Liometopum brunascens

Liometopum brunascens is an extinct species of ant in the genus Liometopum (subfamily Dolichoderinae, tribe Tapinomini), known solely from fossil remains dating to the Early Miocene (approximately 23–16 million years ago). Described originally as Poneropsis brunascens by Swiss naturalist Oswald Heer in 1867 based on compression fossils collected from the Radoboj locality in Croatia, it represents one of the earliest named members of its genus from European sediments.¹,² The species was part of a diverse ant assemblage at Radoboj, which Heer (1849, 1867) identified as the richest Miocene ant fauna known at the time, including three other Liometopum fossils (L. croaticum, L. imhoffii, and L. pallidum).
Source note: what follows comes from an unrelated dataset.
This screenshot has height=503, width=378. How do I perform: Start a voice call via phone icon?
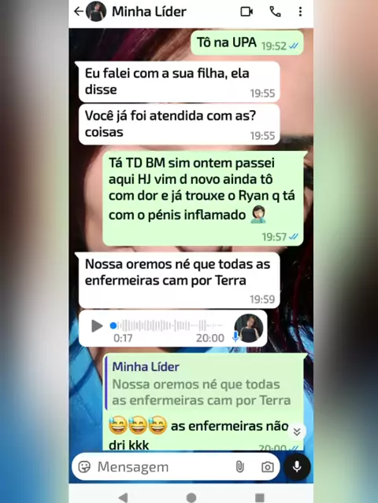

Subsequent revisions, such as those by Dlussky and Putyatina (2014), confirmed the synonymy of the genus Poneropsis with Liometopum and re-evaluated the Radoboj material, highlighting L. brunascens as a valid taxon within the broader fossil record of the genus, which comprises 21 extinct species across Europe. These ants likely inhabited forested environments similar to those of modern Liometopum species, which are arboreal and associated with drier woodlands.²,³ Paleontological studies underscore the relictual nature of Liometopum, with L. brunascens contributing to evidence of the genus's persistence from the Eocene through the Miocene, before a significant decline that left only one extant European species (L. microcephalum). No detailed morphological descriptions beyond Heer's original figures (e.g., male alate with specific wing venation) are widely available in modern literature, but the fossils indicate affinities to dolichoderine ants, characterized by their slender bodies and lack of a sting.⁴ Ongoing research into Miocene insect faunas continues to refine our understanding of such species' ecology and evolutionary role.²

Taxonomy and Classification

Genus Placement

Liometopum brunascens is classified within the family Formicidae, subfamily Dolichoderinae, and genus Liometopum, as an extinct Miocene species.⁵ The genus Liometopum Mayr, 1861, encompasses both extant and fossil taxa characterized by arboreal nesting habits and association with drier forested environments.⁶ Originally described by Heer in 1867 as Poneropsis brunascens based on a male specimen from Croatian deposits, the species was subsequently transferred to Liometopum following the recognition of Poneropsis Heer, 1867, as a junior synonym of Liometopum.⁷ This reclassification was formalized by Dlussky and Putyatina in 2014, resolving earlier uncertainties in its generic placement stemming from Heer's initial assignment to a now-obsolete genus.⁷ No further synonymies or major taxonomic revisions have been proposed since.⁴ Morphological affinities place L. brunascens within the genus Liometopum, a lineage within Dolichoderinae that originated in the Paleogene and diversified across Holarctic regions.⁸ Molecular and morphological analyses of extant species support the genus as a distinct clade among dolichoderine ants, with L. brunascens representing an early Miocene fossil alongside extant Palearctic species such as L. microcephalum.⁸ The holotype, a male specimen from the Radoboj locality in Croatia, is preserved as a compression fossil.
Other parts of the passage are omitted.